Piper laughed. “We’ll see, sweetie. First I need to snuggle your little brother.” She took the car seat from my hands and almost ran away with it. I would have tried to stop her except I didn’t mind not having to carry it and I knew I’d never be able to wrestle the baby from her. And once Preston’s mother got hold of him, it would be game over for sure.
If Nadia was the princess of the Reid family, our son Devlin was the prince. He was beloved by all and could do no wrong. I happened to agree with their assessment so I never argued with anyone about it.
We walked into the kitchen and my eyes found Piper lifting Devlin from his car seat and pressing her nose into his neck and taking a long, gratuitous sniff.
“Oh, my God. My ovaries are firing like a freaking machine gun,” she whined. “He smells delicious.”
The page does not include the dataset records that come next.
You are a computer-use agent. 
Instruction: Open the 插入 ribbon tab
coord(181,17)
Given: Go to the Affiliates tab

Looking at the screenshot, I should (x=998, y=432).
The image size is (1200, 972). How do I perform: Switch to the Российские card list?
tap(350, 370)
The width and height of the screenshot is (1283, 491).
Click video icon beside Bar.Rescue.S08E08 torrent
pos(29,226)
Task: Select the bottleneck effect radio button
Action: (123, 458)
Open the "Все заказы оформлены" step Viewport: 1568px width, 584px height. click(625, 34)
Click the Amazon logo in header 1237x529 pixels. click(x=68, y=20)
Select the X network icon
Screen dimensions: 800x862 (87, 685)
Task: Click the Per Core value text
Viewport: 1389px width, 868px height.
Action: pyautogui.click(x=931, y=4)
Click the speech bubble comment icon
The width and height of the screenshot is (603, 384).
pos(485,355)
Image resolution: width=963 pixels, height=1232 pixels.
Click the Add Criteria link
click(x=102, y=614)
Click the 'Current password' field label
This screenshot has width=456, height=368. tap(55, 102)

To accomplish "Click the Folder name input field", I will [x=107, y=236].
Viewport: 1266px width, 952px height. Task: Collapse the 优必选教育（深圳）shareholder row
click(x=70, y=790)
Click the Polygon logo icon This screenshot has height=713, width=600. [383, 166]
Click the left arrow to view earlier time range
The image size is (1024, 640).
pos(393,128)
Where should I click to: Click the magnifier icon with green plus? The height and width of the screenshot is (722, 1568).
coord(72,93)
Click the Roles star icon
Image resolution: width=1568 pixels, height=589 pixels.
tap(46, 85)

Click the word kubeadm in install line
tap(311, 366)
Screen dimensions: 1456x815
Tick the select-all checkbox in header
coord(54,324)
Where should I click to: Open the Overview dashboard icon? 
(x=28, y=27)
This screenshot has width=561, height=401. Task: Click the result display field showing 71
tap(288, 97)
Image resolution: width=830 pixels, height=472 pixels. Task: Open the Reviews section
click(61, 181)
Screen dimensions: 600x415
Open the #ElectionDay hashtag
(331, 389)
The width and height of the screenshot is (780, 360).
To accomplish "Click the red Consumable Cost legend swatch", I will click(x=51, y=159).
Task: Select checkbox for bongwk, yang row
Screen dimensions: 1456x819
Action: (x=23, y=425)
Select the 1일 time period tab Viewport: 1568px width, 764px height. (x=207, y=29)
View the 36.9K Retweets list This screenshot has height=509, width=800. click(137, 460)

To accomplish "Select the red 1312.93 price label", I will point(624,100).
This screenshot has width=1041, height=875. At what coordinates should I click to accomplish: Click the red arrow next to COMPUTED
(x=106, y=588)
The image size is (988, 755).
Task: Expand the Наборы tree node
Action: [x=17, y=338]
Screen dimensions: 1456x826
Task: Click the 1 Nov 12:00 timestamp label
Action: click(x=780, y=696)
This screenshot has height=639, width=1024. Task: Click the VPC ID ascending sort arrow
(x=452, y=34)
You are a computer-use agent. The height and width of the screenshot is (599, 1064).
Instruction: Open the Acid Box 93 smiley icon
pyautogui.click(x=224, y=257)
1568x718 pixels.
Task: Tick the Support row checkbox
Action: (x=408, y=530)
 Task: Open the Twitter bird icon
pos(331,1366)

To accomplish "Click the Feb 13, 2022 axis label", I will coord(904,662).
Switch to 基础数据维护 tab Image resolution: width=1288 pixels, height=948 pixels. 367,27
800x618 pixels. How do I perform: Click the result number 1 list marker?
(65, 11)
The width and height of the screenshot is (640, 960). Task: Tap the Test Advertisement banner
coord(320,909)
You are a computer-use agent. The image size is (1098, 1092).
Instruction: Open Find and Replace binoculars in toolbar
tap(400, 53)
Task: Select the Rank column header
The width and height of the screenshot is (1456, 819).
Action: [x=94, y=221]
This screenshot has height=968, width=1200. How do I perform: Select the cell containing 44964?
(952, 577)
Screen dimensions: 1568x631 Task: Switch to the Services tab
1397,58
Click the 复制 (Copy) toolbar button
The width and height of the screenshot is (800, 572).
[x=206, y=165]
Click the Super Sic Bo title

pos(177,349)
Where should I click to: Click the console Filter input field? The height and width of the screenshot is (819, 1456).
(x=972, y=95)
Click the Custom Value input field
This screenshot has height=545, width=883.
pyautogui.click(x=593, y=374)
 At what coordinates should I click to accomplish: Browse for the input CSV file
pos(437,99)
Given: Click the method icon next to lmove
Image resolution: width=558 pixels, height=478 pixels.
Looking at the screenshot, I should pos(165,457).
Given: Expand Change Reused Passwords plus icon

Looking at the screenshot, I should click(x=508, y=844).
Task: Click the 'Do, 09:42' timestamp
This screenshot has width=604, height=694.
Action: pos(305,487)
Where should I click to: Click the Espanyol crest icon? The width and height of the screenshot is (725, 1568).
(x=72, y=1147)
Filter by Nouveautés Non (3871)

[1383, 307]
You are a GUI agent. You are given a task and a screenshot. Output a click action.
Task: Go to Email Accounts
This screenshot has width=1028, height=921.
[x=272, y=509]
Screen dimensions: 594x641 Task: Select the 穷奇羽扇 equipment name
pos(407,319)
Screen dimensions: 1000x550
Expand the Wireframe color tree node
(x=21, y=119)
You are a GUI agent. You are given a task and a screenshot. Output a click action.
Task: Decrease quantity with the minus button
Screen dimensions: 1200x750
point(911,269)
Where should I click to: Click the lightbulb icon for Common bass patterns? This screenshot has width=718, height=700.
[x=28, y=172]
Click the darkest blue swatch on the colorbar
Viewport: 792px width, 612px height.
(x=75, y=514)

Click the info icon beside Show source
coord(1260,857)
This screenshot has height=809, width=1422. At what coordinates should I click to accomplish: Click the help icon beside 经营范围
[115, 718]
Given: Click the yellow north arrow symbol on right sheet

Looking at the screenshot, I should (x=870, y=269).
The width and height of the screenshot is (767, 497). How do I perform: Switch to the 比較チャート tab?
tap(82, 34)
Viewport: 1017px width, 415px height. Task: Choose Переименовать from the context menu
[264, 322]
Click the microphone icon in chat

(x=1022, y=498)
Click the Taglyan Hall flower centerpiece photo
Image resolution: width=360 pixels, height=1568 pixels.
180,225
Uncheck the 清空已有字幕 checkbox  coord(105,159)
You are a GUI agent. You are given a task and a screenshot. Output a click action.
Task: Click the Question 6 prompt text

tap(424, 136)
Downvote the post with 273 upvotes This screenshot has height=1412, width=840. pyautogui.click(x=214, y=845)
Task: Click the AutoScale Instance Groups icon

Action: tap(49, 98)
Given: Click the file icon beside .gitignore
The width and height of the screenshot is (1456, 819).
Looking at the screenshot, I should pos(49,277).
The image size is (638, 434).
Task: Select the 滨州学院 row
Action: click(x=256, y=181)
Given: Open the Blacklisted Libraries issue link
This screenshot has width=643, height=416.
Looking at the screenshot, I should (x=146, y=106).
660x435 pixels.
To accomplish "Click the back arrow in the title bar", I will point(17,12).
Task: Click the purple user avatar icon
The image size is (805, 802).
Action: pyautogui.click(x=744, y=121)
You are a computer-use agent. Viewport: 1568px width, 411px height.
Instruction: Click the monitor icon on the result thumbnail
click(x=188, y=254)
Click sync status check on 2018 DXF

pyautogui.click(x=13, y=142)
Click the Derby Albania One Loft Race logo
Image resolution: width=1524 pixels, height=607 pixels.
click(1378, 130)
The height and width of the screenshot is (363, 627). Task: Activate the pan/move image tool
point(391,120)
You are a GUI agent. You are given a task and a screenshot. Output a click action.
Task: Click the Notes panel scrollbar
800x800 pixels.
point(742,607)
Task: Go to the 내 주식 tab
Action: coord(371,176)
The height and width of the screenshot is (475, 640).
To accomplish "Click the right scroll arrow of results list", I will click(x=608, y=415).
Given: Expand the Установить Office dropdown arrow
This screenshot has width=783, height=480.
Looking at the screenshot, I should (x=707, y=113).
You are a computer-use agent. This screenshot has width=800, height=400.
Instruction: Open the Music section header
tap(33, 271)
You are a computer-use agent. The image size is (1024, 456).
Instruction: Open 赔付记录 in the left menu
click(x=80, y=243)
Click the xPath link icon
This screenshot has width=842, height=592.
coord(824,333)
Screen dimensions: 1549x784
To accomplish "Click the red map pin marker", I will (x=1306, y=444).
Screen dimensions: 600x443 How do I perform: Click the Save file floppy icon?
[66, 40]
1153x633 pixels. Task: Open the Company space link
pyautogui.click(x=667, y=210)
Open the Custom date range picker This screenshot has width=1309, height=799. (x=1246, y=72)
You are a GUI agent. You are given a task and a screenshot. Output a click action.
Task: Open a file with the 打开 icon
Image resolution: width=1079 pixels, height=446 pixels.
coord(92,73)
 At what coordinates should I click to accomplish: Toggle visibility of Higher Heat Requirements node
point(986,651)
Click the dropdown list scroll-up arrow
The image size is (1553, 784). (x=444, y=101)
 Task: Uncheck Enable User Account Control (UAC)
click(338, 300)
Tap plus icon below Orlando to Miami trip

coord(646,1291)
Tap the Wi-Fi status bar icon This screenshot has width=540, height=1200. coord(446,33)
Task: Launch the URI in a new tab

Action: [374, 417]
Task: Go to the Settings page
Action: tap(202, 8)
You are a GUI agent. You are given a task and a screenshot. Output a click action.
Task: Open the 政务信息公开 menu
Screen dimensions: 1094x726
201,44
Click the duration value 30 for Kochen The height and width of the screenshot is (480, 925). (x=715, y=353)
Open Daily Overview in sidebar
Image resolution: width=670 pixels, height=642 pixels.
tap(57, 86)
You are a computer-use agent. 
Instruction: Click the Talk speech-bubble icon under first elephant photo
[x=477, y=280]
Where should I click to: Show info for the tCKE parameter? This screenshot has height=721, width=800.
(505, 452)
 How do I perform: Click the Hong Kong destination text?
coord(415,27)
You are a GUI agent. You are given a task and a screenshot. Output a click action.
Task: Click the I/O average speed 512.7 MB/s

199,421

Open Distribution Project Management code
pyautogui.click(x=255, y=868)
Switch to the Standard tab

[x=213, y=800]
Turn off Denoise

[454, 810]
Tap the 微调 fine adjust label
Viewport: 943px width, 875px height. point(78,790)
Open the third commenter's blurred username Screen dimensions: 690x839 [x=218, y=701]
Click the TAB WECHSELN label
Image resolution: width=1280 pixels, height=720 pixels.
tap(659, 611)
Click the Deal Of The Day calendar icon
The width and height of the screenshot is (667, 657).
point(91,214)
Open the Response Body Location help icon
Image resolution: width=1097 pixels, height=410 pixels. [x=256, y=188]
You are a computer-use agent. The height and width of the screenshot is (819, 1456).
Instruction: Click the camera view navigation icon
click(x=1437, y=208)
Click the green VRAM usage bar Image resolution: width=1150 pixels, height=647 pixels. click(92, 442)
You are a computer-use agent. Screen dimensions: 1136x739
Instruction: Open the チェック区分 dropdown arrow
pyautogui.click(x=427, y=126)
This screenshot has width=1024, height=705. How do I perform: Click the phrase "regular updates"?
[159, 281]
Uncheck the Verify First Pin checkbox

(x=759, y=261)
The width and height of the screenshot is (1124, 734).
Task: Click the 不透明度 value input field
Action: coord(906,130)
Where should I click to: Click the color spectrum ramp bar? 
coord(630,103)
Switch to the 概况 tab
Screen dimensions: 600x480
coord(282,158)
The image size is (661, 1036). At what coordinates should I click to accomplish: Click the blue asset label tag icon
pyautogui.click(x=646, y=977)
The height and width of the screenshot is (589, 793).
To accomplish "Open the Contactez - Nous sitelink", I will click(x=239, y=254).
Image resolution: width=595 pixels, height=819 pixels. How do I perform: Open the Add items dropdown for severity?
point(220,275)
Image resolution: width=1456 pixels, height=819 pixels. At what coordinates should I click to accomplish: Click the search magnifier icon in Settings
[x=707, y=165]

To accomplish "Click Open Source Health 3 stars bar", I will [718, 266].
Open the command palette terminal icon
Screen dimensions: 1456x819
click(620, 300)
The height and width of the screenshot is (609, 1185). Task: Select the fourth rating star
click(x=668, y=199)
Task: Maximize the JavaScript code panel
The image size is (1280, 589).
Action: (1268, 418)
Preston’s mother greeted me with a hug and I didn’t miss how her eyes found my hickey. “How’s my favorite daughter-in-law?” she asked, as she always did. Preston was the only child of hers who’d married a woman. Parker was married, but his husband was her favorite son-in-law.
“I am well, thank you.”
“Yes, I can see that,” she replied with a knowing wink. I tried not to blush but it was no use. I liked it better when she didn’t comment on the hickeys.
“Oh! Happy Anniversary!” Piper whisper-yelled, as Devlin lay asleep in her arms.
“Thank you,” Preston said, wrapping his arm around my shoulders and holding me close.
“Six years of marriage. That’s pretty exciting,” his mother said. “I still wish I’d been able to be at your wedding.”
There it was—the obligatory guilt trip that we’d gotten married in Las Vegas with no one but Elvis as a witness. We endured it every year, and his family didn’t mean any harm. They weren’t trying to make us feel bad about it; they just genuinely wished they could have been at our wedding.
“Maybe when we hit ten years we’ll renew our vows,” I said. It was my automatic answer to their obligatory guilt trip. But I meant it—maybe we would renew our vows. I never got to throw a big party when I married Preston, and if there was anything worth celebrating, it was our marriage. Marrying him was the best decision I’d ever made and everything that had come after that day had been nothing short of perfect. He’d practically rescued me from the worst kind of marriage and given me something I’d only ever dreamt about. He was my knight in shining armor. Well, my knight in a shiny black Lotus, anyway.